Objective: The objective of this study was to determine the frequency of IBS among medical students of Allama Iqbal Medical College and to determine conditions and lifestyle habits that may act as significant risk factors for developing IBS.
Methods: A cross-sectional study was conducted for over 5 months. A sample of 323 individuals was studied whereas the sampled individuals were selected using a "stratified random sampling technique". The study was conducted by collecting data through an online questionnaire during the global COVID pandemic. The questionnaire consisted of three parts. The first section consisted of demographic information, the second section consisted of a standard questionnaire determining the risk factors of IBS i.e., personal food and lifestyle habits, and the last section was aimed at determining whether the person was a case of IBS or not using the widely accepted and used “Rome III Criteria” and determining the predominant pattern of IBS.

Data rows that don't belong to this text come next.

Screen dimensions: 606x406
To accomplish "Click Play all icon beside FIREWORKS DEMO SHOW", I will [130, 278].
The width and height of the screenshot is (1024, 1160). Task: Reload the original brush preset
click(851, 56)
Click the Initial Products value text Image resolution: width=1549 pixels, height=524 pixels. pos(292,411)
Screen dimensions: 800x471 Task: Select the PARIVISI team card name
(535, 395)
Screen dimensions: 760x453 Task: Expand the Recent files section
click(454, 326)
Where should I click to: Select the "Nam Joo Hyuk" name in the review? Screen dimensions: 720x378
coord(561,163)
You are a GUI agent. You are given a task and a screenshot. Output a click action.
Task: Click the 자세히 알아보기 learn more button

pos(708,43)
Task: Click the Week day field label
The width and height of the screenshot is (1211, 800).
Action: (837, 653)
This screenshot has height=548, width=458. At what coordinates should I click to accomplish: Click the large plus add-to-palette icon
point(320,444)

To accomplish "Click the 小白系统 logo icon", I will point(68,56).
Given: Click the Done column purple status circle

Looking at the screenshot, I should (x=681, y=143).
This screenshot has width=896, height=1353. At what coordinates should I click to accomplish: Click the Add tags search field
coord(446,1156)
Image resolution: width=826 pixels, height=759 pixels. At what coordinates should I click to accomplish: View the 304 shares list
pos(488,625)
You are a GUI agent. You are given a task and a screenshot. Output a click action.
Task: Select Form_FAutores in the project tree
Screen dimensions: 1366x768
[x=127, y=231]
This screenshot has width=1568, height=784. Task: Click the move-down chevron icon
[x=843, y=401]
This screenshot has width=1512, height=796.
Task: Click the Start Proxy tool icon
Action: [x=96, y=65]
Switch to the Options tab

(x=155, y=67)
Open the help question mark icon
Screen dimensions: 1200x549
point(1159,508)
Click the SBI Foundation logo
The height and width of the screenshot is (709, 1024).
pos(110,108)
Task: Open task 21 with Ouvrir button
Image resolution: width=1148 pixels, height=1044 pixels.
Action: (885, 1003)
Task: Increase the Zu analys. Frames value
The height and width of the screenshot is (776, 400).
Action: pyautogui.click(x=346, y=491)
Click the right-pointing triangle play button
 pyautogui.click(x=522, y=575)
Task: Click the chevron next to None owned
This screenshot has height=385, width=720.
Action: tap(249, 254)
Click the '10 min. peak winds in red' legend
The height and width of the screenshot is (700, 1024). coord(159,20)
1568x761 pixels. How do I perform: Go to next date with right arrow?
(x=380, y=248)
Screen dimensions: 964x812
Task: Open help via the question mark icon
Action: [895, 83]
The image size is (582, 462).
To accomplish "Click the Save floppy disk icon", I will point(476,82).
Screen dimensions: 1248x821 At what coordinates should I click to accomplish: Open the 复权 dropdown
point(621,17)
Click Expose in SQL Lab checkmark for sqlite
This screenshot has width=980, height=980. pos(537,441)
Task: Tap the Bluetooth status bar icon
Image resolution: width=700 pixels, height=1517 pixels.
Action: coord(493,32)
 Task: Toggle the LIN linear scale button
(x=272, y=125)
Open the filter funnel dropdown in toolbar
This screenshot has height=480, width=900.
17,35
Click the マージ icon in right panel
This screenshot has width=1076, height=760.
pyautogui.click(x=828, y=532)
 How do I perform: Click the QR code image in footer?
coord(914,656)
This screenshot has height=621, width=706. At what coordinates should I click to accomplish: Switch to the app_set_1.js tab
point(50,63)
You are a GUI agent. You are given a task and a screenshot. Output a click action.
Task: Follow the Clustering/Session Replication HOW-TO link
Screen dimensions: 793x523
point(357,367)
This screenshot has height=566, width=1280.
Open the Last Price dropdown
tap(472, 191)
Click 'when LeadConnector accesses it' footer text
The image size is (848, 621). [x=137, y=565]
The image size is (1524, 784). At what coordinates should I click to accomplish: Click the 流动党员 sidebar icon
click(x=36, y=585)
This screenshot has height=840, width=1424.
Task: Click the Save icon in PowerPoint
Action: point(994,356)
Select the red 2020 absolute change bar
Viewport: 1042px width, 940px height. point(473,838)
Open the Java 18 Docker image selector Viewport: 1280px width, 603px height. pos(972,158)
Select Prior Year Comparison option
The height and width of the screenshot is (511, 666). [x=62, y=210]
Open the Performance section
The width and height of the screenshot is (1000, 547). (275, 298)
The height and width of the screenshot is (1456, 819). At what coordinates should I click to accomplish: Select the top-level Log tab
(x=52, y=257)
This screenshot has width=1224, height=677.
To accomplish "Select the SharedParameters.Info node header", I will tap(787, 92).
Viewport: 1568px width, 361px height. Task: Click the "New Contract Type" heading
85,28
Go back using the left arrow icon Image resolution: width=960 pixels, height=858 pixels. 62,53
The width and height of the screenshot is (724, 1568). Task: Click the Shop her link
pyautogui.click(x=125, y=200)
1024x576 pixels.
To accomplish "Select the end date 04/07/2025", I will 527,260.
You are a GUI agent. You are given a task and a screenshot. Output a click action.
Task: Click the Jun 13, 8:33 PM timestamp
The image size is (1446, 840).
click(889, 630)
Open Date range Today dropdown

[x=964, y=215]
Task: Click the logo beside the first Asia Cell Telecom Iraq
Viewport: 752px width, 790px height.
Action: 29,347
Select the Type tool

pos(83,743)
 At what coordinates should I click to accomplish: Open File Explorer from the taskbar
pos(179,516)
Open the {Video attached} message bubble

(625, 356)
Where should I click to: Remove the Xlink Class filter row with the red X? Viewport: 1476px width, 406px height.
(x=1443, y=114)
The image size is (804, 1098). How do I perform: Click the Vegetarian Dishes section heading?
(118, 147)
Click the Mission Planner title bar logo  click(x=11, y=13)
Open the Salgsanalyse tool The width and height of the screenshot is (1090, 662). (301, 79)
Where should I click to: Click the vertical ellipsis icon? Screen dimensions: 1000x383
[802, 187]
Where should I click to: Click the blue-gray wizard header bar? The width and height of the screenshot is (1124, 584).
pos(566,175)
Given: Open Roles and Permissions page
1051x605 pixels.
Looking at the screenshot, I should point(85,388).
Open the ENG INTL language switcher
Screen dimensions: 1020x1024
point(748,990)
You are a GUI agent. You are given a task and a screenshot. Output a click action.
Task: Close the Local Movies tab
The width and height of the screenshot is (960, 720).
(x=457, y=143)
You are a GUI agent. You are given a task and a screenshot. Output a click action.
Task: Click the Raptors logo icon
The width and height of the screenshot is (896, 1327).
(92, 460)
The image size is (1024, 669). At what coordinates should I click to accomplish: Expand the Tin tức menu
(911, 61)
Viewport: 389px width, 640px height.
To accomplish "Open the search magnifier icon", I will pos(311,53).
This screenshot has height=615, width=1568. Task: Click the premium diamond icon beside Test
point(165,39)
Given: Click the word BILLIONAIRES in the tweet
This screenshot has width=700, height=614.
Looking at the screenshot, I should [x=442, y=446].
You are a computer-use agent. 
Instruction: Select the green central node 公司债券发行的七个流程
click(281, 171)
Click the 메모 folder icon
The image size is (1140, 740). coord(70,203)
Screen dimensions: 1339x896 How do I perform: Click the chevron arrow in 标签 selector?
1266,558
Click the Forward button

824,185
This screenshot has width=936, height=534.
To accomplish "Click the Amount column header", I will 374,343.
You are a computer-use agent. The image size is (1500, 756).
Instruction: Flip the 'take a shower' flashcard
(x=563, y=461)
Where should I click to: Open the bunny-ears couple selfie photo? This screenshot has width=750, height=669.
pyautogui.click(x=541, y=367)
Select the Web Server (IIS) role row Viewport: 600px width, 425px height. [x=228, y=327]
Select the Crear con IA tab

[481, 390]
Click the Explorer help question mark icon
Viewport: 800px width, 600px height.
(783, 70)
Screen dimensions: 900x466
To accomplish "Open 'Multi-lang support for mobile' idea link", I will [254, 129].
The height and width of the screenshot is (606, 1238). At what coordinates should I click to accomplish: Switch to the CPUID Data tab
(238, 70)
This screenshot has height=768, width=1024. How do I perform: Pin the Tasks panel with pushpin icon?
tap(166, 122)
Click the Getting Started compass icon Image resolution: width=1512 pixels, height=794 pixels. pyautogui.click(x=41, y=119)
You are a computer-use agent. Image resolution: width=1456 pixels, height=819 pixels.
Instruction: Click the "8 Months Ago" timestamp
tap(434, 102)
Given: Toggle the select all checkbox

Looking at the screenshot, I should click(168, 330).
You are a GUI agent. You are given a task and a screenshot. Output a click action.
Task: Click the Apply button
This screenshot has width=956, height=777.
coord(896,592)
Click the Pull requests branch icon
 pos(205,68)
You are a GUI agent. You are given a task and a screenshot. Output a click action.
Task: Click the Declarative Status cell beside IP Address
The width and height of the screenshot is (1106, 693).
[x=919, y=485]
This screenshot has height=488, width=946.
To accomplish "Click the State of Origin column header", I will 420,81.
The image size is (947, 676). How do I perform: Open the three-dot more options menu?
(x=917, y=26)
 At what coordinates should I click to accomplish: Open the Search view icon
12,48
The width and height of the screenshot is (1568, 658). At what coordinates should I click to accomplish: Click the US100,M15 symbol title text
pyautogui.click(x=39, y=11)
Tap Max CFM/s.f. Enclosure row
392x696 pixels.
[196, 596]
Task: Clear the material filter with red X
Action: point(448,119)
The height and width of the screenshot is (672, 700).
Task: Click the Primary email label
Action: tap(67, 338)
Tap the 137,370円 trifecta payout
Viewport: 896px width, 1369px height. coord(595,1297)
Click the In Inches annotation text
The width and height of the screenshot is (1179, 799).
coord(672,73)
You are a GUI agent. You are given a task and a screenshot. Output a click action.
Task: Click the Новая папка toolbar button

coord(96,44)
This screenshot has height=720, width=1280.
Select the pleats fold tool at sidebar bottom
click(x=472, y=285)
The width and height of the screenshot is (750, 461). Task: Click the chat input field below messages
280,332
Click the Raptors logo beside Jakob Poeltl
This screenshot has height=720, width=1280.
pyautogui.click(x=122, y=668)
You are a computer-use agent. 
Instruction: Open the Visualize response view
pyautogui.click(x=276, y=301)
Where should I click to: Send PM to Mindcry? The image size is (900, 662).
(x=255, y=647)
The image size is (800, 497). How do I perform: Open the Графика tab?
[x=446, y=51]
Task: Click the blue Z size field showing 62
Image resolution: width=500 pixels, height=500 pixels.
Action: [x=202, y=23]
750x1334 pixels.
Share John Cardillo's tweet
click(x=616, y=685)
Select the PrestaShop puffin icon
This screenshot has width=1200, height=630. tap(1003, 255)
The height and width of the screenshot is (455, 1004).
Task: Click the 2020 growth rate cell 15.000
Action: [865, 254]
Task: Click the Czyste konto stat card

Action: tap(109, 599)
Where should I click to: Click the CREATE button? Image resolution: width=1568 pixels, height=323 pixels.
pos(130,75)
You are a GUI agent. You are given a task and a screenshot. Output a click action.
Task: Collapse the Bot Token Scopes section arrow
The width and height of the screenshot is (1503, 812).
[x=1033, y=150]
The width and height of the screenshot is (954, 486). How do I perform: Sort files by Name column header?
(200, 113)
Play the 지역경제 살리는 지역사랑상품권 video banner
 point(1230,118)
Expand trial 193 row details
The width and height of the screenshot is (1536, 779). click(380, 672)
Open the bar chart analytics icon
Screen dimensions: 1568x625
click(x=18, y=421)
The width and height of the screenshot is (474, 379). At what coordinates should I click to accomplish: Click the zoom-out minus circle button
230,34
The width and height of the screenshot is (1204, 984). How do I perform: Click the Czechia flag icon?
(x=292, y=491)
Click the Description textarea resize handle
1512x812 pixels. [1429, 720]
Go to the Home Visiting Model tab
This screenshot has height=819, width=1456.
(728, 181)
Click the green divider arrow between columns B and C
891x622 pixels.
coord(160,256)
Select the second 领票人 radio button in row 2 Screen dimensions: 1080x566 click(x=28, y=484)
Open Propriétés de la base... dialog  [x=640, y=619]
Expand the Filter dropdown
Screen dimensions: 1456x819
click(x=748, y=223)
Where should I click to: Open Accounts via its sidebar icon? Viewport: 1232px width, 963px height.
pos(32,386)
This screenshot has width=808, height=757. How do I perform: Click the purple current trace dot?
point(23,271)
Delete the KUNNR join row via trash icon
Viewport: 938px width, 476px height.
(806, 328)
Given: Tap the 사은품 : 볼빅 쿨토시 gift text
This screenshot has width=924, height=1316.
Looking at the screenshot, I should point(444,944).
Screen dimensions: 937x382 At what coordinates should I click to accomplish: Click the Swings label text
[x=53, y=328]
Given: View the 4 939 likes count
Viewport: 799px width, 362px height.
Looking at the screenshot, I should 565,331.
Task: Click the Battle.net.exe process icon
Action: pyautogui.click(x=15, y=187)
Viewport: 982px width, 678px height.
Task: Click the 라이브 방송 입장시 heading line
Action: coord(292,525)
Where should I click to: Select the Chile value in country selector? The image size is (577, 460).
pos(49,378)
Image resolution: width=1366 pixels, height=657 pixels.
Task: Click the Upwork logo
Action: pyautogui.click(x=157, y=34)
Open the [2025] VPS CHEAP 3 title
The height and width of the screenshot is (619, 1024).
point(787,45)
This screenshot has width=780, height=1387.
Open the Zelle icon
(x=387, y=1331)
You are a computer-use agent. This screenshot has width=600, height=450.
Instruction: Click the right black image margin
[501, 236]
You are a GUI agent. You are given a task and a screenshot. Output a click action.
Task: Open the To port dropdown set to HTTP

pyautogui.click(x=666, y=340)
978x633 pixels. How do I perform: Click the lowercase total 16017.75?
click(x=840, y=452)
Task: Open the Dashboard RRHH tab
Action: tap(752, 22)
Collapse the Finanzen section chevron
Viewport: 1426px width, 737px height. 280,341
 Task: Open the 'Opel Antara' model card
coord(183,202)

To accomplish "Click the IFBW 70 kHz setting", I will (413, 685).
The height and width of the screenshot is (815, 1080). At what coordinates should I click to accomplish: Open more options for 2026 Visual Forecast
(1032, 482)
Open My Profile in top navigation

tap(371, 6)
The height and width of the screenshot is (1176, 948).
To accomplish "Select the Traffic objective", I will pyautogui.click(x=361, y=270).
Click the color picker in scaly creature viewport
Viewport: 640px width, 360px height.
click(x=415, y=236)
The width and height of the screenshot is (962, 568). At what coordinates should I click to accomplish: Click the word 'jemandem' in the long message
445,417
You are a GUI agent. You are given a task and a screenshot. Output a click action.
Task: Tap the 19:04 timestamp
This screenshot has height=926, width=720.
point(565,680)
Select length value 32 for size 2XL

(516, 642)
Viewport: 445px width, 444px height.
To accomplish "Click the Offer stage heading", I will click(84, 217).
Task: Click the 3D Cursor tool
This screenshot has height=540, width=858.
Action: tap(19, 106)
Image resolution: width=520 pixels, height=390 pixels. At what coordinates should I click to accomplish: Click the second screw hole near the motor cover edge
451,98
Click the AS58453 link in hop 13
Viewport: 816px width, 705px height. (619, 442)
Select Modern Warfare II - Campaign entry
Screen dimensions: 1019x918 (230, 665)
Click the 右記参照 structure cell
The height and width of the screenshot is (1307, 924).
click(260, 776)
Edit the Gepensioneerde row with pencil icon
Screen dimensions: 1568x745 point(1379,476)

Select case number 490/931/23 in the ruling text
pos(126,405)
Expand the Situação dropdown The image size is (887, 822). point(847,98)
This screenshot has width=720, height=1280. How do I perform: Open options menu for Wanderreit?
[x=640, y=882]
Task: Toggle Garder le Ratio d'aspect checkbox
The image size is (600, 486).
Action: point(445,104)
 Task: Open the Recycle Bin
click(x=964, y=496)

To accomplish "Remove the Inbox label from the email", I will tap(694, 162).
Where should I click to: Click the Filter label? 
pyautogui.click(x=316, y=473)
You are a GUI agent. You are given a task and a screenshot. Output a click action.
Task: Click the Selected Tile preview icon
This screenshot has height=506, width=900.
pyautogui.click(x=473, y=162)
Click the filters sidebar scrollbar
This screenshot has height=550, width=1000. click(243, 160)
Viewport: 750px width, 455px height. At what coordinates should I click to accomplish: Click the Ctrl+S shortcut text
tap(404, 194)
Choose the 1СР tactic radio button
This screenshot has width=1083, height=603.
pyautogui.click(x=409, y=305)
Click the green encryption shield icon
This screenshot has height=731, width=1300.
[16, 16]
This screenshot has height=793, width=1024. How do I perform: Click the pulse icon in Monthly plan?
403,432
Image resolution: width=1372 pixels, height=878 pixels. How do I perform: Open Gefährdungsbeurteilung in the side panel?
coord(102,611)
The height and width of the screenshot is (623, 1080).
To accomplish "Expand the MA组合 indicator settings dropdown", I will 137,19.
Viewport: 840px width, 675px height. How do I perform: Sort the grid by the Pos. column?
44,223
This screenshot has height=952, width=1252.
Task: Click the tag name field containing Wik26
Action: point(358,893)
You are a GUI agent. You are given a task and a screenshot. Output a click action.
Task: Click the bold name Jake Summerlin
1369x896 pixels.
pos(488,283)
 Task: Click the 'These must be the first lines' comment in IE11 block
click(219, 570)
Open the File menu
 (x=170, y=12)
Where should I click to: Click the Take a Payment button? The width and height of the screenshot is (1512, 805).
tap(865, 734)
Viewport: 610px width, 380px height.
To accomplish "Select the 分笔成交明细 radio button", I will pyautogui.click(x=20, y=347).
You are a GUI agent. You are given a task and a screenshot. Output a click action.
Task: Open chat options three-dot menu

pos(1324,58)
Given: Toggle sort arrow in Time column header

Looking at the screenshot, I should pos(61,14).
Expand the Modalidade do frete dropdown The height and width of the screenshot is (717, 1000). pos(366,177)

Results: The frequency of IBS was found to be 15.5%. Analysis of collected data revealed that the predictors for IBS were stress and reduced hours of daily sleep. It was also observed that a positive family history of irritable bowel syndrome predisposed the development of IBS in a person. 30% of subjects with a positive family history of IBS had symptoms suggestive of IBS.
Conclusion: The study concludes that there is a high incidence of IBS among medical students because they live under higher stress conditions, concerning their academics and professional duty than students and professionals from other educational fields.
Keywords: Irritable bowel syndrome, abdominal pain, stress, food consumption.